A pair of U.S. central bankers said on Friday they supported further
sharp interest rate hikes to stem rapid price rises, even as investors
cheered economic data showing inflation expectations to be less
worrisome than initially feared.
Last week, the Federal Reserve raised its benchmark overnight interest
rate by three-quarters of a percentage point – its biggest hike since
1994 – to a range of 1.50% to 1.75% and signaled its policy rate would
rise to 3.4% by the end of this year.
Markets quickly priced in even more aggressive rate hikes, with
interest-rate futures reflecting expectations for a policy rate of
3.5%-4% by year-end. A stream of analysts and at least one former Fed
policymaker raised the alarm on recession risks.
But on Friday, fresh data from the University of Michigan showed
longer-term inflation expectations had not broken above their recent
range, as a preliminary reading out just before the Fed’s June
policy-setting meeting had suggested.
Fed Chair Jerome Powell had cited the initial read of 3.3% — a
possible early warning that months of 8%-plus consumer price inflation
were beginning to undermine public faith in the Fed’s ability to
contain price pressures — as one reason policymakers supported the
big rate increase in June.
San Francisco Fed President Mary Daly on Friday said she would still
have supported a 75 basis point hike in June even had she known the
revised 3.1% figure.
And she believes another 75 basis point interest rate hike will be
needed next month, with further increases to follow to deal with
prices pressures that in her view probably have not peaked.
Daly’s remarks are particularly striking because she is not known as
an especially hawkish policymaker. She said that by year-end rates
should get to 3.1%, her view of a neutral level, though if inflation
worsens the Fed may need to do more.
Speaking earlier in the day, St. Louis Fed President James Bullard
said the Fed must “act forthrightly and aggressively to get inflation
to turn around and get it under control,” repeating his call to
frontload hikes to bring inflation down to the Fed’s 2% target.

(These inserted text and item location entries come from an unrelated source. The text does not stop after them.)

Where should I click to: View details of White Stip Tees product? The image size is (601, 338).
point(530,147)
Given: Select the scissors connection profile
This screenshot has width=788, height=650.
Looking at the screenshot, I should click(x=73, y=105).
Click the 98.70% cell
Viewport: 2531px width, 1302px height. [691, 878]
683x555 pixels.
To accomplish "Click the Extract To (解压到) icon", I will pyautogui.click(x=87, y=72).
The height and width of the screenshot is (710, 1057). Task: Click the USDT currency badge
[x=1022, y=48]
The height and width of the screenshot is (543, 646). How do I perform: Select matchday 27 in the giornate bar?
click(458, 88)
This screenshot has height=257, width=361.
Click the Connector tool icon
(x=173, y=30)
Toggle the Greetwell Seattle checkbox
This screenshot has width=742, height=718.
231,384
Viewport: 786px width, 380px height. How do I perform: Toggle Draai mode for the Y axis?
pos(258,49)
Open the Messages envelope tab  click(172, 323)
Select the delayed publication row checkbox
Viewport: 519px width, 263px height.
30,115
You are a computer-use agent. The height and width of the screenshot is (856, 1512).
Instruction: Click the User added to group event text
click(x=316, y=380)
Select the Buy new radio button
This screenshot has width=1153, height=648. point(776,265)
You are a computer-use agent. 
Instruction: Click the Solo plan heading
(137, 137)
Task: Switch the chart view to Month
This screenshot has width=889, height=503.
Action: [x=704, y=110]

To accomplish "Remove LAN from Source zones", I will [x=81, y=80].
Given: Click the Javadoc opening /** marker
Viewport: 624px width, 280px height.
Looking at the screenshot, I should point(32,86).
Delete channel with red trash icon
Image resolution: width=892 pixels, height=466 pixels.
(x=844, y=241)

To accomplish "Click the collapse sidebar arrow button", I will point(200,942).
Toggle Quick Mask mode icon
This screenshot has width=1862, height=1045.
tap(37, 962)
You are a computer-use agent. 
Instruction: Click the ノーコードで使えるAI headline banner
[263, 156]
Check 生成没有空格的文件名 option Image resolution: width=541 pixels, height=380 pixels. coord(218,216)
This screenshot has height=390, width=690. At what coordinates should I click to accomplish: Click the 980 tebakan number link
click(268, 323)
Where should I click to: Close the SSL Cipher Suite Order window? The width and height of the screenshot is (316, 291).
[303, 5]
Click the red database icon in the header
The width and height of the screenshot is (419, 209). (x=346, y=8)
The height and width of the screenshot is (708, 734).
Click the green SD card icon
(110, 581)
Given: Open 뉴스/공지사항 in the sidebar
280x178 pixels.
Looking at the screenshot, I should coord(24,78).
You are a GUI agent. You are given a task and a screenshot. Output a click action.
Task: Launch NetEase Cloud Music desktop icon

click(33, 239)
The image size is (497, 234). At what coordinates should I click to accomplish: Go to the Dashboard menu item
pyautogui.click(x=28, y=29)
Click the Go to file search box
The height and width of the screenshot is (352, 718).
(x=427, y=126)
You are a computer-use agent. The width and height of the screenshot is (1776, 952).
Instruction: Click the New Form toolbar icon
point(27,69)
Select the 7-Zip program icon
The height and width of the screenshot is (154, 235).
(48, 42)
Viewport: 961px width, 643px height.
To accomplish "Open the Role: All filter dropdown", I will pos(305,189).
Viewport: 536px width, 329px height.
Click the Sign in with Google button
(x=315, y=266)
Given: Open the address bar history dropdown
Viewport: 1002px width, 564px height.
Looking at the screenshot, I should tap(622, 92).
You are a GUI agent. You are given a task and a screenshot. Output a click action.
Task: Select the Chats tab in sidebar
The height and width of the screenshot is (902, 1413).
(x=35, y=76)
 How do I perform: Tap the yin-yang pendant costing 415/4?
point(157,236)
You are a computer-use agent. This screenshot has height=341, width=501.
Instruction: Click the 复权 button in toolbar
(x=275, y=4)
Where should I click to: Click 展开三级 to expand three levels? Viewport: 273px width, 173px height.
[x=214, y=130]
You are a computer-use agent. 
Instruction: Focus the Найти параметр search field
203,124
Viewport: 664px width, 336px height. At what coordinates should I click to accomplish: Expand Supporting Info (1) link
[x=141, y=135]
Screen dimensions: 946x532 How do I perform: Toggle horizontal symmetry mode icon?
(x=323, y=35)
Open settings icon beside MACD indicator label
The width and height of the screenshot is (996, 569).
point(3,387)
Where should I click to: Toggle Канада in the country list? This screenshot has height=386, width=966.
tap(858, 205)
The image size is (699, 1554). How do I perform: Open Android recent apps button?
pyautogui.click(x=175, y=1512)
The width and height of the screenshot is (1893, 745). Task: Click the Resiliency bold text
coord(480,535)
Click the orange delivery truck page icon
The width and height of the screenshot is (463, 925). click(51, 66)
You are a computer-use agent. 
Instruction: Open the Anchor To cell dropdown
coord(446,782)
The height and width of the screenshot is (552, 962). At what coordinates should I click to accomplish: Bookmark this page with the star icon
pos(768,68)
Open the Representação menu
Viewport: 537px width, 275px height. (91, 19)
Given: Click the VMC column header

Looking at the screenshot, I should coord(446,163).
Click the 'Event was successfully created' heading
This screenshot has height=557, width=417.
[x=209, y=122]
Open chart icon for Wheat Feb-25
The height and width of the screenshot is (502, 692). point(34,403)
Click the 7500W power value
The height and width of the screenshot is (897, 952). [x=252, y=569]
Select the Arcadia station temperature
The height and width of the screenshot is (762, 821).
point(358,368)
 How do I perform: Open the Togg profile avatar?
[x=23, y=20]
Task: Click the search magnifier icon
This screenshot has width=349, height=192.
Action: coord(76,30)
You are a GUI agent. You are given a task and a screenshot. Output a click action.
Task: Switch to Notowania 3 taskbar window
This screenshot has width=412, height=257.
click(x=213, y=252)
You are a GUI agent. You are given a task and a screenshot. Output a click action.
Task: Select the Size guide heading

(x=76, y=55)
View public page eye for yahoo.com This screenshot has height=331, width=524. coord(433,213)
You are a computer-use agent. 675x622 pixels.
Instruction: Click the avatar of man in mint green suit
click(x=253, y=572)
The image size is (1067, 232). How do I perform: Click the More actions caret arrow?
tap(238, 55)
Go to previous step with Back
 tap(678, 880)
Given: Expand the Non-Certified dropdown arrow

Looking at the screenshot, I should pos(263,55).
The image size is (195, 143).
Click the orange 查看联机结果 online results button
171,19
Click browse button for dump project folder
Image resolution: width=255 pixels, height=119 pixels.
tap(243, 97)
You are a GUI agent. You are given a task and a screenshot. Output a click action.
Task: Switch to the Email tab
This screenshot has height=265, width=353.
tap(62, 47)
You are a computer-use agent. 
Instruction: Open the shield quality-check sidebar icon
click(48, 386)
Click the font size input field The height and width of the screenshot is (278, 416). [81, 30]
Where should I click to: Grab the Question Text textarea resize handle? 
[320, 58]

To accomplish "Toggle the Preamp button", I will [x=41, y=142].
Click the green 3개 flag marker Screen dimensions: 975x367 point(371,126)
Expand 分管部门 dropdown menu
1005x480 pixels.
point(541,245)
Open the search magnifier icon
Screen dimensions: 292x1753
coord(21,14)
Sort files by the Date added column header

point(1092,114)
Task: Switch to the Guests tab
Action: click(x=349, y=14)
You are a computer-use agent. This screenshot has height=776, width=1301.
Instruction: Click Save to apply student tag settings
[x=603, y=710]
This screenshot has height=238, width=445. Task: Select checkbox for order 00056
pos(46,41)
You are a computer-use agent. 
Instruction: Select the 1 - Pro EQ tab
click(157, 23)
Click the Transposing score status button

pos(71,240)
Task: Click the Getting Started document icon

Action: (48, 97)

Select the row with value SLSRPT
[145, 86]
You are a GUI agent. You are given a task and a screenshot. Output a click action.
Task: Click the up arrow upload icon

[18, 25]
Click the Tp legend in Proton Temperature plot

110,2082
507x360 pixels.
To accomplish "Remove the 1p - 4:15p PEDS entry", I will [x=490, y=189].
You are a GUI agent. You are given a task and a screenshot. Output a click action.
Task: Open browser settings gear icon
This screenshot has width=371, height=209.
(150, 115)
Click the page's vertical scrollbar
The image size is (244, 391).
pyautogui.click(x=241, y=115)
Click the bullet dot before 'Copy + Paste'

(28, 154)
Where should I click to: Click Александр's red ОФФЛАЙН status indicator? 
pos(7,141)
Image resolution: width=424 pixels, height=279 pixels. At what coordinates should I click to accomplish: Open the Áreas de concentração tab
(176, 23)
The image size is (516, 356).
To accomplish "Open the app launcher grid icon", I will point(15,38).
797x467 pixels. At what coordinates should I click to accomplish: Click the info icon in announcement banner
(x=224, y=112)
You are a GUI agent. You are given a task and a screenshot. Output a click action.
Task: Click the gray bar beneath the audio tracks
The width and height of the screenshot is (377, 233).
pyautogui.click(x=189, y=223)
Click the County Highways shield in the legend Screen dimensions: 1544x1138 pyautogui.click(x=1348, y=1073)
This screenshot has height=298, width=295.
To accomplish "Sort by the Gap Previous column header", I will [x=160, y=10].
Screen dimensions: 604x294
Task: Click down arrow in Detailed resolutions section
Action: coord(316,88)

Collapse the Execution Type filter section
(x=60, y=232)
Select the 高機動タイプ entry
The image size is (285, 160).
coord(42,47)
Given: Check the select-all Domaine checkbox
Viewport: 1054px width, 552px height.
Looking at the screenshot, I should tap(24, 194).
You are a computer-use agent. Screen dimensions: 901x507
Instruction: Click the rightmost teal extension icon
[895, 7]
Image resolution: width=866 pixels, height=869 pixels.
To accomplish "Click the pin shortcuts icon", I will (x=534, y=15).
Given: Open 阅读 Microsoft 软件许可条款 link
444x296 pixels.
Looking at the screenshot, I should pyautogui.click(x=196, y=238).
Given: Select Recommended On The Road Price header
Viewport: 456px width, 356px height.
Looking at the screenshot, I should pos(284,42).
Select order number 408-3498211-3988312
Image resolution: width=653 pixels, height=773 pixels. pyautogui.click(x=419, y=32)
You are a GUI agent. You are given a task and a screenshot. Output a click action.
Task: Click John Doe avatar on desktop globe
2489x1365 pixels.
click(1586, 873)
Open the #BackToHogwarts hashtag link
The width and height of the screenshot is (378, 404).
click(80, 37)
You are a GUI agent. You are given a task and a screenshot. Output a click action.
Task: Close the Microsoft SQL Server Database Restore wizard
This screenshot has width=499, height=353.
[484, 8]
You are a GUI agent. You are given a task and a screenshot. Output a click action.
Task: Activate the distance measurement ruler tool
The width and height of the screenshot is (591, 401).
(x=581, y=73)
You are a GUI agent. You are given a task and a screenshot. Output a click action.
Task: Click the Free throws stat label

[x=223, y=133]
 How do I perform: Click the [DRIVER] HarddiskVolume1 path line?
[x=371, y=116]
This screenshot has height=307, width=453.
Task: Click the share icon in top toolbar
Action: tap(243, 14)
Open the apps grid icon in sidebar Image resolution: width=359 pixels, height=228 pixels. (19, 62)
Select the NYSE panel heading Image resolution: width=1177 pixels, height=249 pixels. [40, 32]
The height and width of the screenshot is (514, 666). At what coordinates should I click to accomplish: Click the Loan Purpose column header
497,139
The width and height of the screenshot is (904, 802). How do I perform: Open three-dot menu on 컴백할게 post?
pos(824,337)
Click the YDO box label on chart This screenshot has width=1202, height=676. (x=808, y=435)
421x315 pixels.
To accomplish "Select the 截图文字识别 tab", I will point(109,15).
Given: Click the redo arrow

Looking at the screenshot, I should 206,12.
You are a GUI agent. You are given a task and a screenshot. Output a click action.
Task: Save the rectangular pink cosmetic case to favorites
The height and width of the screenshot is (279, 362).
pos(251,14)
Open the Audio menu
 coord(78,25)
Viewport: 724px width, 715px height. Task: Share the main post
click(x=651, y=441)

Bullard since last summer has been one of the Fed’s most vocal hawks.
Both Daly and Bullard expressed confidence the Fed will be able to
avoid recession, citing the strength of the labor market and the
economy’s momentum, helped by excess household savings that Daly said
had not been spent down as quickly as she forecasted.
Interest rate futures traders pared their expectations for Fed rate
hikes and though they continue to price in a 75-basis point hike in
July, ended the day reflecting expectations for a year-end Fed policy
rate of 3.4%, exactly what Fed policymakers’ own forecasts suggest.
U.S. stocks ended the week up, with the S&P 500 Index marking its
biggest one-day jump since May 2020.